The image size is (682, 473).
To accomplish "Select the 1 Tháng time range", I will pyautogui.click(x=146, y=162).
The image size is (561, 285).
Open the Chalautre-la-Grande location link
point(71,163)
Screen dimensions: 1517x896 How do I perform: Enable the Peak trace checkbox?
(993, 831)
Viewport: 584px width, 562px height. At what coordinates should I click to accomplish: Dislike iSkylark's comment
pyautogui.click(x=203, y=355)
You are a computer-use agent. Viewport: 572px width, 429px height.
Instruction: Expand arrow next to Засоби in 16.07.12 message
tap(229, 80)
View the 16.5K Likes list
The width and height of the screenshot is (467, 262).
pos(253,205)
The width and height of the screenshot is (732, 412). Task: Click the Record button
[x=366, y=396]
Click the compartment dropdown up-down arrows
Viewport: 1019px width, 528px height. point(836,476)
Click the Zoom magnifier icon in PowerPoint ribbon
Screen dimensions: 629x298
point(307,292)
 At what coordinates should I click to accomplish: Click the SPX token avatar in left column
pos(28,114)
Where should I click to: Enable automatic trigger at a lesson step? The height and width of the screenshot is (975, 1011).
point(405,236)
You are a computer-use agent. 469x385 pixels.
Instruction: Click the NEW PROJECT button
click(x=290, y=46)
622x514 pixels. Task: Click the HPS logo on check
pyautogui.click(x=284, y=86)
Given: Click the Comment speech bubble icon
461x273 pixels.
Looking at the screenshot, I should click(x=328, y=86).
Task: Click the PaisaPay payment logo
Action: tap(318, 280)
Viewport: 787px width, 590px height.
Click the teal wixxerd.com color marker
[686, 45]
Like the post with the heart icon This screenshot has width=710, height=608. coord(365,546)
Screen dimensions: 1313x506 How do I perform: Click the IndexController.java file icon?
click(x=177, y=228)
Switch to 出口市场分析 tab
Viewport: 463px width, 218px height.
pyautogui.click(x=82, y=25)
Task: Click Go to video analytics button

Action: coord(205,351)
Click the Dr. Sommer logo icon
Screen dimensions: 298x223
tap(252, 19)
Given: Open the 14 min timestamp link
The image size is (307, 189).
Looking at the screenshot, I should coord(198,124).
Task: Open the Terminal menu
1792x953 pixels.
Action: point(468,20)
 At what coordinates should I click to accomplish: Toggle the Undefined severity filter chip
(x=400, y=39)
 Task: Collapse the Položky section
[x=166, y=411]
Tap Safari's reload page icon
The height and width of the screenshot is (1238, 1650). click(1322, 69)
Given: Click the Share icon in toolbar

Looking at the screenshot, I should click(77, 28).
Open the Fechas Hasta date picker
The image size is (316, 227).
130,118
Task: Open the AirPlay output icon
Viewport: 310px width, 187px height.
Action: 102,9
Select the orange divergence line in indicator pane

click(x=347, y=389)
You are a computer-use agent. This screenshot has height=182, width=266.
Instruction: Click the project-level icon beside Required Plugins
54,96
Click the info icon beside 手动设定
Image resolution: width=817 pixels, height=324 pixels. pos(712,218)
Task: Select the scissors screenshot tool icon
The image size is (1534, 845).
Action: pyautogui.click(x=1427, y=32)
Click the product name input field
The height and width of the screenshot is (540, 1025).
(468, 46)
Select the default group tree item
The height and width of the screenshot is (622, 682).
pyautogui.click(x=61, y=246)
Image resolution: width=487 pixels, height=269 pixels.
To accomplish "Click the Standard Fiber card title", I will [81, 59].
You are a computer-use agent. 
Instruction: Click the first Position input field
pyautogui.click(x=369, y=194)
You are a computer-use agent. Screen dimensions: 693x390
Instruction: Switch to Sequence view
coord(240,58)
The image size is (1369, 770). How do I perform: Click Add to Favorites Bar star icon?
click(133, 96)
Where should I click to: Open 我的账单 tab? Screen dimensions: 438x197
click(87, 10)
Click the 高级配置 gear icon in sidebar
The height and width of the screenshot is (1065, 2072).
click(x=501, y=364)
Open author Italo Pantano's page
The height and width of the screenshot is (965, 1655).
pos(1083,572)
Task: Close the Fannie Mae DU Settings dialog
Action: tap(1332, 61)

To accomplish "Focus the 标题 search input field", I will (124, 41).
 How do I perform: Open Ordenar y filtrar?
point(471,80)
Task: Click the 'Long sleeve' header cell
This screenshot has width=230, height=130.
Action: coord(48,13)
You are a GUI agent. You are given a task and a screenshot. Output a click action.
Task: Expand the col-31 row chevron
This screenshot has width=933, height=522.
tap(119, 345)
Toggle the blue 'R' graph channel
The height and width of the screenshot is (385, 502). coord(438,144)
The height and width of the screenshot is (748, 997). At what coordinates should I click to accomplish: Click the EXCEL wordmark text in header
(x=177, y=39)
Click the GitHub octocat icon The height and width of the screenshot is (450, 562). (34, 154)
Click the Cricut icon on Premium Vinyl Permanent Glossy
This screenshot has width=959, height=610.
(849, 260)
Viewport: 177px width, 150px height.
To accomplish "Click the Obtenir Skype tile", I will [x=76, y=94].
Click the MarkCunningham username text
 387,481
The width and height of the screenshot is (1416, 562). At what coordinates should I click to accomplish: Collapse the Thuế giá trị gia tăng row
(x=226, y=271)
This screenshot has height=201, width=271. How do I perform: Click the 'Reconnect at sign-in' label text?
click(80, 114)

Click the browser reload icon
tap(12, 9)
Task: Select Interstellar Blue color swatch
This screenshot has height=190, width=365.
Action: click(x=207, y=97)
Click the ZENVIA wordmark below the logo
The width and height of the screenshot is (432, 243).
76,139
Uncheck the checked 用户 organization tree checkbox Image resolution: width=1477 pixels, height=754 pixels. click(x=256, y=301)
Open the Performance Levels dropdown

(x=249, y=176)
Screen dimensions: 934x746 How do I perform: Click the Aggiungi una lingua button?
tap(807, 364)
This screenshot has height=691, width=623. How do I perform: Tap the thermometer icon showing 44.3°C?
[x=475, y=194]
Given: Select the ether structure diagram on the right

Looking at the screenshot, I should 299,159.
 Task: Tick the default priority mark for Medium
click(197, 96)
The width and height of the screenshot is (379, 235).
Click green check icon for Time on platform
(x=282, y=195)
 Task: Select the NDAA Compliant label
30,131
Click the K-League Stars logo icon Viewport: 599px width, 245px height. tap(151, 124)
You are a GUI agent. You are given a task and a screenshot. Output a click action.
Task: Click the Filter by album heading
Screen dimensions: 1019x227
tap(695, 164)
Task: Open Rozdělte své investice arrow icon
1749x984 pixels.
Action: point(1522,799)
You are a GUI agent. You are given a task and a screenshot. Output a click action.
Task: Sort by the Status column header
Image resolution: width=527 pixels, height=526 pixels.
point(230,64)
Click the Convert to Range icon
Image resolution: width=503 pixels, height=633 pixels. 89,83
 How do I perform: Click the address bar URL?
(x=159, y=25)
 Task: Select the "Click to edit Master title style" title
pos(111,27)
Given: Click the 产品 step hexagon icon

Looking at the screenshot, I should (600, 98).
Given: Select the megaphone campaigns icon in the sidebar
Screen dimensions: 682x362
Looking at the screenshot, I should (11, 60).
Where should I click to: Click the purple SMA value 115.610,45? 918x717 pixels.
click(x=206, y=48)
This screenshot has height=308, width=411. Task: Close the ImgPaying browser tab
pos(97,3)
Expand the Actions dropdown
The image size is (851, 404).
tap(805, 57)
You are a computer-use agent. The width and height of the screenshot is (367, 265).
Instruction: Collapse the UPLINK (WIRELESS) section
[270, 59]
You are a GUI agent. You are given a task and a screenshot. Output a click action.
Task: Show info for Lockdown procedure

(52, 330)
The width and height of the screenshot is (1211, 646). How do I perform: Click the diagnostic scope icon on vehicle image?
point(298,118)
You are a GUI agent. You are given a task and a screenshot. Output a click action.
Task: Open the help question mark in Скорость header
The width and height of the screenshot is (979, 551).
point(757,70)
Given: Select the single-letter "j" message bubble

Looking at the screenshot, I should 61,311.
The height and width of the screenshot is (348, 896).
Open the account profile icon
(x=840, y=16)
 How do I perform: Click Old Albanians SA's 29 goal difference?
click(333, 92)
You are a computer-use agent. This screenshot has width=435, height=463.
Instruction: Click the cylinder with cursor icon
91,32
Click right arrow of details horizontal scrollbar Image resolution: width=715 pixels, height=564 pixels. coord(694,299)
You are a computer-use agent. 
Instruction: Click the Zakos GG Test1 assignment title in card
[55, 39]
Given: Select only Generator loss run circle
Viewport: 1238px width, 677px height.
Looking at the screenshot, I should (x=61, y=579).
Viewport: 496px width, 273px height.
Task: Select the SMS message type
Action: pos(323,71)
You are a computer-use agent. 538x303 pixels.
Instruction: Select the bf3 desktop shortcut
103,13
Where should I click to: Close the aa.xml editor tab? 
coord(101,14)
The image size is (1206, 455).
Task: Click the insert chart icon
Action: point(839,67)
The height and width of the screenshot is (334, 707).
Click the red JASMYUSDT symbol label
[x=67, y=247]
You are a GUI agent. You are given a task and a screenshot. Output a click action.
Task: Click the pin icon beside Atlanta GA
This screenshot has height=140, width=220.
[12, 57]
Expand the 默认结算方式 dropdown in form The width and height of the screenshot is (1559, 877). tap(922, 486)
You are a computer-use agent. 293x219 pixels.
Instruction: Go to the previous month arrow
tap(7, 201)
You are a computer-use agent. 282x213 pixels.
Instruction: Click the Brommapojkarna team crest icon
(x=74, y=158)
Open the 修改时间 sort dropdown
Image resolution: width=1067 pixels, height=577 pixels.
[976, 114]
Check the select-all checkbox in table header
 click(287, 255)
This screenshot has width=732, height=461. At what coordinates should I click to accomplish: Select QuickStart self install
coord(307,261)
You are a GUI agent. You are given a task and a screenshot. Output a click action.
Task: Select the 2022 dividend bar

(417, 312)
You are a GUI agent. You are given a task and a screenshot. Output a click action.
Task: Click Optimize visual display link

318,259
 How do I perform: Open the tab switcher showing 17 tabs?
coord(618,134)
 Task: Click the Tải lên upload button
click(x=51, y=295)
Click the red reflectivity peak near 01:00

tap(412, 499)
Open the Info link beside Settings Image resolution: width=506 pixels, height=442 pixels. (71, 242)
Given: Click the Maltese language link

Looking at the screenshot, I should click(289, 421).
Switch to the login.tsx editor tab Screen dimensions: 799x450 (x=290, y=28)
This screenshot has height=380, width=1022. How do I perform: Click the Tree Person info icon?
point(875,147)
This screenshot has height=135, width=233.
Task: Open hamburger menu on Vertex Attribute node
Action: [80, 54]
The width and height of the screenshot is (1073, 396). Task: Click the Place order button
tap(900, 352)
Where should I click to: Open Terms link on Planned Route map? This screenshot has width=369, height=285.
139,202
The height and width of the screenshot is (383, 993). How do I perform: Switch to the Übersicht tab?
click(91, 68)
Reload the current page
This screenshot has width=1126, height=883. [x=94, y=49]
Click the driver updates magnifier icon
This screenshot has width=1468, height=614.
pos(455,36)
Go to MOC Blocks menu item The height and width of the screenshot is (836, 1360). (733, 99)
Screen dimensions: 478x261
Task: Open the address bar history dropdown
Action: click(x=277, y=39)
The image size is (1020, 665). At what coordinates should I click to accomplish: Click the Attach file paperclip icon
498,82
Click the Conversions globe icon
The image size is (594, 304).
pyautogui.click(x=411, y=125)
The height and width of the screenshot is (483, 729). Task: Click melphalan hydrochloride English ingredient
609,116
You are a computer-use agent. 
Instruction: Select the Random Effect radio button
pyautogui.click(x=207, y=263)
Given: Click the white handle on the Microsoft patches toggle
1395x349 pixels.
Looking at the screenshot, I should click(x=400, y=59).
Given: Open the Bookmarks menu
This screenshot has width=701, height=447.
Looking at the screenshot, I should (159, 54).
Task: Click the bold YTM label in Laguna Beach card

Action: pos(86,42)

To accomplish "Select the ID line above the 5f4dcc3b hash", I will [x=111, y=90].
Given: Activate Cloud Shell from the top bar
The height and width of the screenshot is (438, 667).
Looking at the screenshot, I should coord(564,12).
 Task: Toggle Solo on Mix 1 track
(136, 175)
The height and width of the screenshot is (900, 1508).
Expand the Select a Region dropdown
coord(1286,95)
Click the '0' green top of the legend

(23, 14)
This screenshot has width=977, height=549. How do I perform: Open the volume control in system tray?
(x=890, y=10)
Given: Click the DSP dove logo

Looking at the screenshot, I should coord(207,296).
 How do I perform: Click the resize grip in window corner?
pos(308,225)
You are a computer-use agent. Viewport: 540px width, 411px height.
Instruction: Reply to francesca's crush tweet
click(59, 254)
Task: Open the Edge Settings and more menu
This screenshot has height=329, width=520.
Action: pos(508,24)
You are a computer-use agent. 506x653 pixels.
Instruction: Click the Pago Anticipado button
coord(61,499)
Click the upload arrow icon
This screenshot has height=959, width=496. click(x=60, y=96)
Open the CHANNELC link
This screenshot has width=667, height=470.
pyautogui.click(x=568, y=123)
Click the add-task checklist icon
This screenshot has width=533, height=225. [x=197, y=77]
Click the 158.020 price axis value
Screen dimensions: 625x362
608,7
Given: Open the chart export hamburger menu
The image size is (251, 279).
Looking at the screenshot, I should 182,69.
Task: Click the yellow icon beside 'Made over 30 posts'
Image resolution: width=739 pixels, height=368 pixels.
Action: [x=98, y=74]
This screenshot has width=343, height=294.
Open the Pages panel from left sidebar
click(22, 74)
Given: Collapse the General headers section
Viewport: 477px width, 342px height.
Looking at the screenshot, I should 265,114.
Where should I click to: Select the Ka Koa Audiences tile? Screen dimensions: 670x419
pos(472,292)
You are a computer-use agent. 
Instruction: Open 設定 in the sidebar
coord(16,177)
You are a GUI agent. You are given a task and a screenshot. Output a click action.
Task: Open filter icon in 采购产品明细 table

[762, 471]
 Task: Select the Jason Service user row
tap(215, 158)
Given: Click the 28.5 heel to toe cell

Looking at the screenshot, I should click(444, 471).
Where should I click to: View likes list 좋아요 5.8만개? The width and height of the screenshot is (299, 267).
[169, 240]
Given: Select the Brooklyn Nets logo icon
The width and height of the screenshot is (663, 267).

* [Task goal] Please reproduce the entries above verbatim, from the line containing "Click the compartment dropdown up-down arrows" through the line containing "point(405,236)", with both of those lines included.

* [Answer to this problem]
Click the compartment dropdown up-down arrows
Viewport: 1019px width, 528px height. point(836,476)
Click the Zoom magnifier icon in PowerPoint ribbon
Screen dimensions: 629x298
point(307,292)
 At what coordinates should I click to accomplish: Click the SPX token avatar in left column
pos(28,114)
Where should I click to: Enable automatic trigger at a lesson step? The height and width of the screenshot is (975, 1011).
point(405,236)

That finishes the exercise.